* _Task requirements_:
In the items from the line containing "Where should I click to: Hide" through the line containing "This screenshot has height=671, width=1337.", change "computer-use agent" to "screen-control agent" and give only those lines back, with nothing else altered.

* _Information supplied_:
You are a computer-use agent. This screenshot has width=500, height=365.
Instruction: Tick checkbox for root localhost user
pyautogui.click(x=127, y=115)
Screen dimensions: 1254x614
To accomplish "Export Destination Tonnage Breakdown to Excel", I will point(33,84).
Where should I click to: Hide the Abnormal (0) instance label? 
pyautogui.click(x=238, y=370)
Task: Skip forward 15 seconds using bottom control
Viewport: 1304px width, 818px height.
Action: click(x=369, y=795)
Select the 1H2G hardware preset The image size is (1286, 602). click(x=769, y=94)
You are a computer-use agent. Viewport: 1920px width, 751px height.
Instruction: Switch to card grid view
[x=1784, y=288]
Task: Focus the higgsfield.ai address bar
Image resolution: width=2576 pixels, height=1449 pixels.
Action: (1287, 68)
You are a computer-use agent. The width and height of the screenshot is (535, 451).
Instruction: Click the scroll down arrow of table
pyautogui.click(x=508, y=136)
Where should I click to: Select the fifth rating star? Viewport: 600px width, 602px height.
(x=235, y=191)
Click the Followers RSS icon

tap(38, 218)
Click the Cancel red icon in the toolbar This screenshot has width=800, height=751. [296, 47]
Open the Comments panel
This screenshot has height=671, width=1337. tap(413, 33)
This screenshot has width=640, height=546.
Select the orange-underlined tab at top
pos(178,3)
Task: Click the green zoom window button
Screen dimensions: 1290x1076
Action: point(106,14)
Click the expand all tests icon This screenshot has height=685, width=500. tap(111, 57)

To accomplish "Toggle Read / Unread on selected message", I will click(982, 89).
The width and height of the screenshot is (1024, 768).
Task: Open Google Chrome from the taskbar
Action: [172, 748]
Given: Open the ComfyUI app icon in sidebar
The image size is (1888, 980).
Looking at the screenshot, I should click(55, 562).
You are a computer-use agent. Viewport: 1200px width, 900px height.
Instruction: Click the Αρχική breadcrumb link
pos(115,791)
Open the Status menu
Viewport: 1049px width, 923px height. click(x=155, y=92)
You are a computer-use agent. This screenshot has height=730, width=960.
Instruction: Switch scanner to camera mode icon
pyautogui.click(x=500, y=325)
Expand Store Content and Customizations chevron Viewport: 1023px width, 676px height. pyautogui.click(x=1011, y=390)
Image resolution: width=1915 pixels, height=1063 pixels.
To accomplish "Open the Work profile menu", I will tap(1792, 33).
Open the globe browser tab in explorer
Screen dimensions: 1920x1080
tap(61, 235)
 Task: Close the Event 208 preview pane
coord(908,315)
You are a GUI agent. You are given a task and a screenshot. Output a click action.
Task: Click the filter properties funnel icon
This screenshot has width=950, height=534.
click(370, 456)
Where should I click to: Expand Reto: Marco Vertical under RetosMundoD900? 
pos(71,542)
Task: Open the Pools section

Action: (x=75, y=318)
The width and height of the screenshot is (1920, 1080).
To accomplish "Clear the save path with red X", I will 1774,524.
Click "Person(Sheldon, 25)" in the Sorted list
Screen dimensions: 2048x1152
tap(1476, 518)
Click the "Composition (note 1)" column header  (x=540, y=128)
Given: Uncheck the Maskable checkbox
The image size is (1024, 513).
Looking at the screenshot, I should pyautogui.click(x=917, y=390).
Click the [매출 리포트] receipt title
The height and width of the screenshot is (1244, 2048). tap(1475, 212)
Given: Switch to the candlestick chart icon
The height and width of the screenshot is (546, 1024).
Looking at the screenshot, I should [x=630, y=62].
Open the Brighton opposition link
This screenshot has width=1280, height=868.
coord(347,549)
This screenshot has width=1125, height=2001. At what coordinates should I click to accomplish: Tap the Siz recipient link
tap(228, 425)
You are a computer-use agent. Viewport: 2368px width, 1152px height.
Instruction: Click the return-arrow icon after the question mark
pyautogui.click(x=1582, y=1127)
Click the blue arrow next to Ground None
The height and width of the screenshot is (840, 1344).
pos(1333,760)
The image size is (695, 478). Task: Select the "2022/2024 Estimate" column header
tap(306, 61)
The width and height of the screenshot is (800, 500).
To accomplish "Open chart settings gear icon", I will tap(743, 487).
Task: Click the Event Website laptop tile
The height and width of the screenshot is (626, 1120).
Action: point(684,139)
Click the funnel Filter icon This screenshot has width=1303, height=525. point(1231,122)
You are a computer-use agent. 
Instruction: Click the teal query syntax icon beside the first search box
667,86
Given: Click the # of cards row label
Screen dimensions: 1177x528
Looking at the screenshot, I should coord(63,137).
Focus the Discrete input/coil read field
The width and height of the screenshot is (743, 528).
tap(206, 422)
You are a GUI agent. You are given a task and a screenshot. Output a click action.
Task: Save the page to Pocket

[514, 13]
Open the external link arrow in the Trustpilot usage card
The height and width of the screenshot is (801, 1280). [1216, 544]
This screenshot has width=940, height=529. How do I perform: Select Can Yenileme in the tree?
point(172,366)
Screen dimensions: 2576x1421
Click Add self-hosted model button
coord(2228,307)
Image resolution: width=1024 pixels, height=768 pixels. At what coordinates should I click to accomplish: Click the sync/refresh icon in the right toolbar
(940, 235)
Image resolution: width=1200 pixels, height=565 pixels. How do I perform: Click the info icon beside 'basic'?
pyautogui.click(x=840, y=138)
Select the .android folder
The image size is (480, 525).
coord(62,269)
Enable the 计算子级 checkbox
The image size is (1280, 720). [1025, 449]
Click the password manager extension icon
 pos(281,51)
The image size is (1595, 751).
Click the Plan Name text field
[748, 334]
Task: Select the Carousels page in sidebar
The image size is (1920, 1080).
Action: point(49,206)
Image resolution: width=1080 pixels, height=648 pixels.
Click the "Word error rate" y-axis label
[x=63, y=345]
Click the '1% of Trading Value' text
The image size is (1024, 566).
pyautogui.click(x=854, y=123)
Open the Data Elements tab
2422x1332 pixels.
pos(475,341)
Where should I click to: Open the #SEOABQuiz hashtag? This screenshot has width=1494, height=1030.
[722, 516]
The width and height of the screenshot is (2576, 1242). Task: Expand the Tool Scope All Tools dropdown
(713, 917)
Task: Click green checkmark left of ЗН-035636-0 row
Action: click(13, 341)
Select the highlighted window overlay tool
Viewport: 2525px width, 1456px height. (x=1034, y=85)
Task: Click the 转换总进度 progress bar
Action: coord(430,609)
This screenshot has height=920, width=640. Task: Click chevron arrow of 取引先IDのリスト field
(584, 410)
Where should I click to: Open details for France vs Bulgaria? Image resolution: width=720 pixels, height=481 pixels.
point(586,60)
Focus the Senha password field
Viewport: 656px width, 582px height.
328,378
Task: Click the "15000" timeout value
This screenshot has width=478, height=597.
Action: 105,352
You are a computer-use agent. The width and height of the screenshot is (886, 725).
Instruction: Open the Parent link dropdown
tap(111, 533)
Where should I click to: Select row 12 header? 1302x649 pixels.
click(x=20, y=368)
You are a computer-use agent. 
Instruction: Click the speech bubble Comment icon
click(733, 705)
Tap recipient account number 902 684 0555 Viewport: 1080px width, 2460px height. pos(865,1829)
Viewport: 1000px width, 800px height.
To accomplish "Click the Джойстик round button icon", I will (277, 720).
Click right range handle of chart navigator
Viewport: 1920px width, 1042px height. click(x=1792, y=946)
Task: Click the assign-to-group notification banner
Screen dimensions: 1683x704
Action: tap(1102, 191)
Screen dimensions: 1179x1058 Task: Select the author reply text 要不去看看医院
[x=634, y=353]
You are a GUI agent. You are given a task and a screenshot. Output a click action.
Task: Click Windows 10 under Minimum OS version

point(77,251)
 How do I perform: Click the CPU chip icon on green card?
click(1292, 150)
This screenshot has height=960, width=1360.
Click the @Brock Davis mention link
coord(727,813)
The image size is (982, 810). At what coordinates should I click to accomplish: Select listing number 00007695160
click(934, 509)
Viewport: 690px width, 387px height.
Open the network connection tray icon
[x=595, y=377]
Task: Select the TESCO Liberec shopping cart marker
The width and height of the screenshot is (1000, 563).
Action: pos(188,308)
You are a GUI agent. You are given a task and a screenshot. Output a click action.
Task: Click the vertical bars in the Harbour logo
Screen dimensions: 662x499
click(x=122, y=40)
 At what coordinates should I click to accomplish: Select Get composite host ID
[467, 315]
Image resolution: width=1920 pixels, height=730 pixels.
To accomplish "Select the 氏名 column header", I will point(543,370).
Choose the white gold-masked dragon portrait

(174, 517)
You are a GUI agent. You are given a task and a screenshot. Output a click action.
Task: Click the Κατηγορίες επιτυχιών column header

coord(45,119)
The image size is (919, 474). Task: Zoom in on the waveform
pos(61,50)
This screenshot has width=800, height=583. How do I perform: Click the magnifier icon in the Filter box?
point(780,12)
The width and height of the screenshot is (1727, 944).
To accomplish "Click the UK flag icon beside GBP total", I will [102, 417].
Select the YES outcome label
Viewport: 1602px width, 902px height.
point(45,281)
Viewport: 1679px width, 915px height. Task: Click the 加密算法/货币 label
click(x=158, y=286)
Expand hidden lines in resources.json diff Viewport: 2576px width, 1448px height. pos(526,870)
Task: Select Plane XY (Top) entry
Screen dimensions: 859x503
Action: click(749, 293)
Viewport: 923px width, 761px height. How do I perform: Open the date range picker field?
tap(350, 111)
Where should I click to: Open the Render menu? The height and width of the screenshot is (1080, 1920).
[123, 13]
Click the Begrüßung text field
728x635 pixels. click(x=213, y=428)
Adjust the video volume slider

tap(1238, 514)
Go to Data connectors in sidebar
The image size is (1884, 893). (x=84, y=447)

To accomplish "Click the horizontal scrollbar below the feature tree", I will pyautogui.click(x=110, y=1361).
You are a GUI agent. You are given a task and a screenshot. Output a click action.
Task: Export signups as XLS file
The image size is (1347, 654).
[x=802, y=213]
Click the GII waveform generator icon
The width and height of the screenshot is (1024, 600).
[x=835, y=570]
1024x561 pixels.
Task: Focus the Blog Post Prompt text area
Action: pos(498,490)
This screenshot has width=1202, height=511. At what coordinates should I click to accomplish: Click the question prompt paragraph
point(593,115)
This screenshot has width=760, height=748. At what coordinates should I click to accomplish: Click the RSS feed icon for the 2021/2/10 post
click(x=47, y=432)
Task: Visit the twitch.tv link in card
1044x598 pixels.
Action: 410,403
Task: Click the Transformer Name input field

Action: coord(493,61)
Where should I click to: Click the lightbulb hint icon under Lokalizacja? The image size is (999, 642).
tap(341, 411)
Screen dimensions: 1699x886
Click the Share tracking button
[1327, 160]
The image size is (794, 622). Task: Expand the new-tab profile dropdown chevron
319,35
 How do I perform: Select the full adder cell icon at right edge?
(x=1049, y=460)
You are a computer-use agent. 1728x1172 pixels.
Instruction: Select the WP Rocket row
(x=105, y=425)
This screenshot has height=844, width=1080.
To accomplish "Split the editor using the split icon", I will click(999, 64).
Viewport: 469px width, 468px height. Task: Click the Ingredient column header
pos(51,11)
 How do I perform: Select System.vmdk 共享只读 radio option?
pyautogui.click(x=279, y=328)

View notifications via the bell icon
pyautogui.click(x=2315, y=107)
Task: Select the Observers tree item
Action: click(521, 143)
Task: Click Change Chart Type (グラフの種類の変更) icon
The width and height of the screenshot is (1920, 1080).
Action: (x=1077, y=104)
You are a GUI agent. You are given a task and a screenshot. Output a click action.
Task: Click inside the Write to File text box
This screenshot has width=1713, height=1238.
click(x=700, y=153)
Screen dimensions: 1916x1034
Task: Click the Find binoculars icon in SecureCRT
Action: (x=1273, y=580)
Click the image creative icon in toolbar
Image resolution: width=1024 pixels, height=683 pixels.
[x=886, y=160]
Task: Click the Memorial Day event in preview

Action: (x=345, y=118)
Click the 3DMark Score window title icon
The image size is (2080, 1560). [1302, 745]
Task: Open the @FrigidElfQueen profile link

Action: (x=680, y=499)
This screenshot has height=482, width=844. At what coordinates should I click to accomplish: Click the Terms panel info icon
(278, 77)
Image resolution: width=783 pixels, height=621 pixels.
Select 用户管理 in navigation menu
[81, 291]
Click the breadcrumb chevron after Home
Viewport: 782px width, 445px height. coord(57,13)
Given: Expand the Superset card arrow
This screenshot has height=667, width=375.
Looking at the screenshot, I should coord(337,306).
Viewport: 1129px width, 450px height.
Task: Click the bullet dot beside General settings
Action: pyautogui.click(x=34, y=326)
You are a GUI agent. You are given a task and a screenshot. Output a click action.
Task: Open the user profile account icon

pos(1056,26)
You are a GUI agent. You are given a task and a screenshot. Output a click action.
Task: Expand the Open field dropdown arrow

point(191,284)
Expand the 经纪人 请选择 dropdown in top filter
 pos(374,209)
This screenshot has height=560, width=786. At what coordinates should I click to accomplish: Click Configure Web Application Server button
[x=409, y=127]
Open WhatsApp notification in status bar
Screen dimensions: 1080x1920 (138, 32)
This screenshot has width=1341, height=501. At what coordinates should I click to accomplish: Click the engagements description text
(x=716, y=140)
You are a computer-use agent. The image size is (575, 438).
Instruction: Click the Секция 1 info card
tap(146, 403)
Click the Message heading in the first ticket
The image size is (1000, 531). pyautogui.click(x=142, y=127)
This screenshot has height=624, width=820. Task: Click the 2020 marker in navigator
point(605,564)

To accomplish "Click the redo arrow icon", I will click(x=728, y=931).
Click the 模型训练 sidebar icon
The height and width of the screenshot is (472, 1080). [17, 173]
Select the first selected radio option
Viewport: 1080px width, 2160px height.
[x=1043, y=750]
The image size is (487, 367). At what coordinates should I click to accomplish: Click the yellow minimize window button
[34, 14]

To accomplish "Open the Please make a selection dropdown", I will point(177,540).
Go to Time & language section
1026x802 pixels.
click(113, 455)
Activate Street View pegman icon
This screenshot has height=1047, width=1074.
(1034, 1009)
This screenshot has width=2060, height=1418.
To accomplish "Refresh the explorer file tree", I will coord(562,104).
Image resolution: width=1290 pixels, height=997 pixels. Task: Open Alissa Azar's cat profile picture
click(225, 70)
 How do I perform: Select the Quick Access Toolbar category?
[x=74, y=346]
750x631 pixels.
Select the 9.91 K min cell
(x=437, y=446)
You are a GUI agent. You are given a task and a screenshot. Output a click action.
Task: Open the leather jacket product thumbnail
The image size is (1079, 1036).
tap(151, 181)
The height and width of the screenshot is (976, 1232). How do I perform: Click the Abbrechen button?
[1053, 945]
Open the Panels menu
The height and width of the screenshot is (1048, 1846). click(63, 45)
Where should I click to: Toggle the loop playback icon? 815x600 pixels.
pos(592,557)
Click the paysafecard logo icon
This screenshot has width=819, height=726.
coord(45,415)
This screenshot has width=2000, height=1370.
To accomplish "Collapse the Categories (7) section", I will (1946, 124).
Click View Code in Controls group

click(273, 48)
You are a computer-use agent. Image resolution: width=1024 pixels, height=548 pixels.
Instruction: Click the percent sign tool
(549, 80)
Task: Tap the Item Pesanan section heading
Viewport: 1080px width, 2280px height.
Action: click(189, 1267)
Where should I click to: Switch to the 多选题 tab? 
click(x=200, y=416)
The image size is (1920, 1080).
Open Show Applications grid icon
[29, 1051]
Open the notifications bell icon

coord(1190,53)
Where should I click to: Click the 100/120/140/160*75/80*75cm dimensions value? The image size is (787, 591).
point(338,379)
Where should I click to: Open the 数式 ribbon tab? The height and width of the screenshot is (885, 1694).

* _Full output_:
Where should I click to: Hide the Abnormal (0) instance label? 
pyautogui.click(x=238, y=370)
Task: Skip forward 15 seconds using bottom control
Viewport: 1304px width, 818px height.
Action: click(x=369, y=795)
Select the 1H2G hardware preset The image size is (1286, 602). click(x=769, y=94)
You are a screen-control agent. Viewport: 1920px width, 751px height.
Instruction: Switch to card grid view
[x=1784, y=288]
Task: Focus the higgsfield.ai address bar
Image resolution: width=2576 pixels, height=1449 pixels.
Action: (1287, 68)
You are a screen-control agent. The width and height of the screenshot is (535, 451).
Instruction: Click the scroll down arrow of table
pyautogui.click(x=508, y=136)
Where should I click to: Select the fifth rating star? Viewport: 600px width, 602px height.
(x=235, y=191)
Click the Followers RSS icon

tap(38, 218)
Click the Cancel red icon in the toolbar This screenshot has width=800, height=751. [296, 47]
Open the Comments panel
This screenshot has height=671, width=1337. tap(413, 33)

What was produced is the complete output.